◆ **EXERCISE OBJECTIVE**
In the listing below, the answer starts at the line that has "Instruction: Click the reply" and stops after the line that has "Task: Open the Request"; please repeat that part exactly and nothing more.
---- RECORDS PROVIDED
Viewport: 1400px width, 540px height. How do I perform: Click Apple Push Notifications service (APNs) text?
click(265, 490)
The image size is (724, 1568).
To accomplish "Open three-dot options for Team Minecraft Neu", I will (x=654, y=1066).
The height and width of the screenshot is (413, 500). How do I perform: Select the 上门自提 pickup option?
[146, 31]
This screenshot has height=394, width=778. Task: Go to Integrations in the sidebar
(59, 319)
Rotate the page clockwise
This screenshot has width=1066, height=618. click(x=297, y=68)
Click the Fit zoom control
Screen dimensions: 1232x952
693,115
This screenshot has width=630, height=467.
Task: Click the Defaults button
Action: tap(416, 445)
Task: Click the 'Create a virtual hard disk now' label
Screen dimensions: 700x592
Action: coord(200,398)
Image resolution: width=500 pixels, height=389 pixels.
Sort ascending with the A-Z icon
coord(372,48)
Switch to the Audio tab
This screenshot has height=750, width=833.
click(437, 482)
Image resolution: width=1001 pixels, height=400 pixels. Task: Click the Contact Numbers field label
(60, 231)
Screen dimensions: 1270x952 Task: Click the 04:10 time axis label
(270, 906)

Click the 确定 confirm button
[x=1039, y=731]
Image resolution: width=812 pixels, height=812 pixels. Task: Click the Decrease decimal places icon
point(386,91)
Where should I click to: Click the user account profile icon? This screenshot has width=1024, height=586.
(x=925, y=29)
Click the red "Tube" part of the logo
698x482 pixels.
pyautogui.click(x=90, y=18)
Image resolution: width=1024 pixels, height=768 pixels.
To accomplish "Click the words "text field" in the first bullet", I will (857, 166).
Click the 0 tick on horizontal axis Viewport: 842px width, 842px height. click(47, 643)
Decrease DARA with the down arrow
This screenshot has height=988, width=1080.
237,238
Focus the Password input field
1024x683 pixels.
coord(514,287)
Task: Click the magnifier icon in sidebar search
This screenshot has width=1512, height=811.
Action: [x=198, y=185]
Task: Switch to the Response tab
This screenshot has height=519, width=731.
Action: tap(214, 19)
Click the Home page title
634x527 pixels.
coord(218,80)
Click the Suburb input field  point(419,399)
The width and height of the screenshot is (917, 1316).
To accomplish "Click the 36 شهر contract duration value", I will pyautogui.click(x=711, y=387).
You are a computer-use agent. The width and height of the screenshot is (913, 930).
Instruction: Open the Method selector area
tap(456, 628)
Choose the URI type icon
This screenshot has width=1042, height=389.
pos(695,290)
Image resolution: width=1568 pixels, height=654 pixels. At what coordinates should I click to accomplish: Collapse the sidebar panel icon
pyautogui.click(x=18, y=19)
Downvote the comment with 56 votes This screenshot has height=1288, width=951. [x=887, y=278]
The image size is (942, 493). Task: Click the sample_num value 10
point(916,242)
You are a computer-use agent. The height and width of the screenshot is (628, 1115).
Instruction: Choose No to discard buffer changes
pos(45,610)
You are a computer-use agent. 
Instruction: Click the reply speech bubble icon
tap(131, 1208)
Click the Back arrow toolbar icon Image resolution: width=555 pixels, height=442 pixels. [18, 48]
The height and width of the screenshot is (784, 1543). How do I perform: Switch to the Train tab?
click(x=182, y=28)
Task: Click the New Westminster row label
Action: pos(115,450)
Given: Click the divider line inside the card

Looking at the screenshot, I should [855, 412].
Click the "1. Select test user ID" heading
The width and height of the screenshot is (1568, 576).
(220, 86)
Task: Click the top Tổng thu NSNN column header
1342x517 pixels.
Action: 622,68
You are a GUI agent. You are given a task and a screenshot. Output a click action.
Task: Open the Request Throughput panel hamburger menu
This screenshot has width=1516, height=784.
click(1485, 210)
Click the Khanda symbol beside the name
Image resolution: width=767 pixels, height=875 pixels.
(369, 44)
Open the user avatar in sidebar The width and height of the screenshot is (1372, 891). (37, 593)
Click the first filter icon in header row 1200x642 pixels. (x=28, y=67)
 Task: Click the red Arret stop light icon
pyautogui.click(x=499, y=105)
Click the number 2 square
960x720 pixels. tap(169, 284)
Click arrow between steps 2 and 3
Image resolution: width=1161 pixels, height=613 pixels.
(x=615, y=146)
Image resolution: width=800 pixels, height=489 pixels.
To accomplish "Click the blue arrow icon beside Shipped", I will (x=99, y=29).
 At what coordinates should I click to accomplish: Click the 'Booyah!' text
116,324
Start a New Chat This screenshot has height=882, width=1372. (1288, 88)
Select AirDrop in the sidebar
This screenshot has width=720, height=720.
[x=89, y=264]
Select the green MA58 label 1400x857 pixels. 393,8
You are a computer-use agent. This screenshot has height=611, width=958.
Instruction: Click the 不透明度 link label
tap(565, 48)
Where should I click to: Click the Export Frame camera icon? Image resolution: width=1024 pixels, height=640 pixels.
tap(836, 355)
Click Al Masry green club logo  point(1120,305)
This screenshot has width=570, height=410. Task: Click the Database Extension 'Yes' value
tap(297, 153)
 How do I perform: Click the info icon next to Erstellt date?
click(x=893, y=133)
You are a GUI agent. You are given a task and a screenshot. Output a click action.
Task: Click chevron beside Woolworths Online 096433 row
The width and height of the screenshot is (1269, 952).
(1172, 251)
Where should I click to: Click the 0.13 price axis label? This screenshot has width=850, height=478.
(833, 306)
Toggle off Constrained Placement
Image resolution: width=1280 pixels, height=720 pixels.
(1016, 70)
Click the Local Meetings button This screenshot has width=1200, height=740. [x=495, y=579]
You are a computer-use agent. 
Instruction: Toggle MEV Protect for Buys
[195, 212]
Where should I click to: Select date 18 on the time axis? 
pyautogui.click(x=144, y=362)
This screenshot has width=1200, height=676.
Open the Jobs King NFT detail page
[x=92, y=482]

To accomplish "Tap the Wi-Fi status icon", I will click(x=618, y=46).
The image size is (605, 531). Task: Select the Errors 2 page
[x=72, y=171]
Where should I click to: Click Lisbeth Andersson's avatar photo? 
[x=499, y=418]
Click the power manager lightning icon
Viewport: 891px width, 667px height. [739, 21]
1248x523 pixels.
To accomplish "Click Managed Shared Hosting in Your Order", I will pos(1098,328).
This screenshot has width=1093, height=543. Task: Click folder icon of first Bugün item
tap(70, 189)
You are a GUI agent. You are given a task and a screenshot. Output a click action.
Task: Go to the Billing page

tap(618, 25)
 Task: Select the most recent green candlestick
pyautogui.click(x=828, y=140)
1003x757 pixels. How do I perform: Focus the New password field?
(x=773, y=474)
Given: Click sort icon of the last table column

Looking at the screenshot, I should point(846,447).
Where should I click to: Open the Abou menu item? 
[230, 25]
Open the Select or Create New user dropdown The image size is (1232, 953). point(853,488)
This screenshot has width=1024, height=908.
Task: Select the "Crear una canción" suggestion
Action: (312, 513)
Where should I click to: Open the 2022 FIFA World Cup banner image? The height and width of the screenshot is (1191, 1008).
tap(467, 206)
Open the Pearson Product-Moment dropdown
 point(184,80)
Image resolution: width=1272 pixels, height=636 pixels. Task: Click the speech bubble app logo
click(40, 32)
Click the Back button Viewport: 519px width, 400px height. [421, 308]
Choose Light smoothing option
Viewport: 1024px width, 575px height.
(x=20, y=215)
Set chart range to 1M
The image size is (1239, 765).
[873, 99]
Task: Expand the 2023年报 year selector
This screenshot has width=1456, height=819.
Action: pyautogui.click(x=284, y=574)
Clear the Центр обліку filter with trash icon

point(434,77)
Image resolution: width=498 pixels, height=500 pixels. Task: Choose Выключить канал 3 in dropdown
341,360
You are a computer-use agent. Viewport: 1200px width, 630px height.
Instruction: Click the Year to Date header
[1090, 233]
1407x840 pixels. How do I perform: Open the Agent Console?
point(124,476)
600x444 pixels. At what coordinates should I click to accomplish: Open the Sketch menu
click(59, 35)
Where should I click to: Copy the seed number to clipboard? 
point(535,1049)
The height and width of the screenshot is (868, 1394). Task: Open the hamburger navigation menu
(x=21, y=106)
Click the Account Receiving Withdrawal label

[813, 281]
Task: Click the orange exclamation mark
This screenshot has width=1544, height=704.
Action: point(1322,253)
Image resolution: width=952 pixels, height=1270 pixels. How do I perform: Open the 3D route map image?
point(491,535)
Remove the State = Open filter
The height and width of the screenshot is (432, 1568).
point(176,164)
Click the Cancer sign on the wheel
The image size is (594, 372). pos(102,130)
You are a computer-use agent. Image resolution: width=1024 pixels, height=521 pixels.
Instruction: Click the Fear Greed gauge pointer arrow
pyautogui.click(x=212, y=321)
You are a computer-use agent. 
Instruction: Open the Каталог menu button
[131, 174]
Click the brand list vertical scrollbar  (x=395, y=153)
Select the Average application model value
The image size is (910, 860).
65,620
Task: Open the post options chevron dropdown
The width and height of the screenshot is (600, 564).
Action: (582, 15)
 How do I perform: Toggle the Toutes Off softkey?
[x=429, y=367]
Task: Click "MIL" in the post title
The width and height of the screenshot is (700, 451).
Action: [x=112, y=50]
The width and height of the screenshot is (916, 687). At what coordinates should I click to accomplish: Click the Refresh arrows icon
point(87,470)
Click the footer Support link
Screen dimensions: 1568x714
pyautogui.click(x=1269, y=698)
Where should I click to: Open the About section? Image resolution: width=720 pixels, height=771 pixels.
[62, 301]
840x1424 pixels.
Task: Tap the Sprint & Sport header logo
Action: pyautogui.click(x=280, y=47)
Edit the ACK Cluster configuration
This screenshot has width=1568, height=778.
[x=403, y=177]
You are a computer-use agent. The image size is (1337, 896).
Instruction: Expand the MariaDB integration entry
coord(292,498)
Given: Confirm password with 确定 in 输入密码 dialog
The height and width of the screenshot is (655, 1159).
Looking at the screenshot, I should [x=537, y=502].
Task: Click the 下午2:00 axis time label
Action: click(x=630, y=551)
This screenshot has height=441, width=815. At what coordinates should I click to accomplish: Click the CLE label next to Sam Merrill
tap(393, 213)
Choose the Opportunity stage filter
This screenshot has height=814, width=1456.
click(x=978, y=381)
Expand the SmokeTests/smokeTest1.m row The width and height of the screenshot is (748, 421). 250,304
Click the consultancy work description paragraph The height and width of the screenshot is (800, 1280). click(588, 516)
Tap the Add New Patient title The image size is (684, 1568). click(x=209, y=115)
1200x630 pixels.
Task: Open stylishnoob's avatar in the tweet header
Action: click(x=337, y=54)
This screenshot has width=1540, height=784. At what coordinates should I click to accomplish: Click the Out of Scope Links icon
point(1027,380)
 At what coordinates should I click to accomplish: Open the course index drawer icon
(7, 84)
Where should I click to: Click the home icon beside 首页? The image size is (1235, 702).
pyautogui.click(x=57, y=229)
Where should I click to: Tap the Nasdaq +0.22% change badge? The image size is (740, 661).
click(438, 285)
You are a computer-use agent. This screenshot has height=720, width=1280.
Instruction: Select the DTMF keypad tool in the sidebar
--------
◆ **ANSWER FOR THE TASK**
Instruction: Click the reply speech bubble icon
tap(131, 1208)
Click the Back arrow toolbar icon Image resolution: width=555 pixels, height=442 pixels. [18, 48]
The height and width of the screenshot is (784, 1543). How do I perform: Switch to the Train tab?
click(x=182, y=28)
Task: Click the New Westminster row label
Action: pos(115,450)
Given: Click the divider line inside the card

Looking at the screenshot, I should [855, 412].
Click the "1. Select test user ID" heading
The width and height of the screenshot is (1568, 576).
(220, 86)
Task: Click the top Tổng thu NSNN column header
1342x517 pixels.
Action: 622,68
You are a GUI agent. You are given a task and a screenshot. Output a click action.
Task: Open the Request Throughput panel hamburger menu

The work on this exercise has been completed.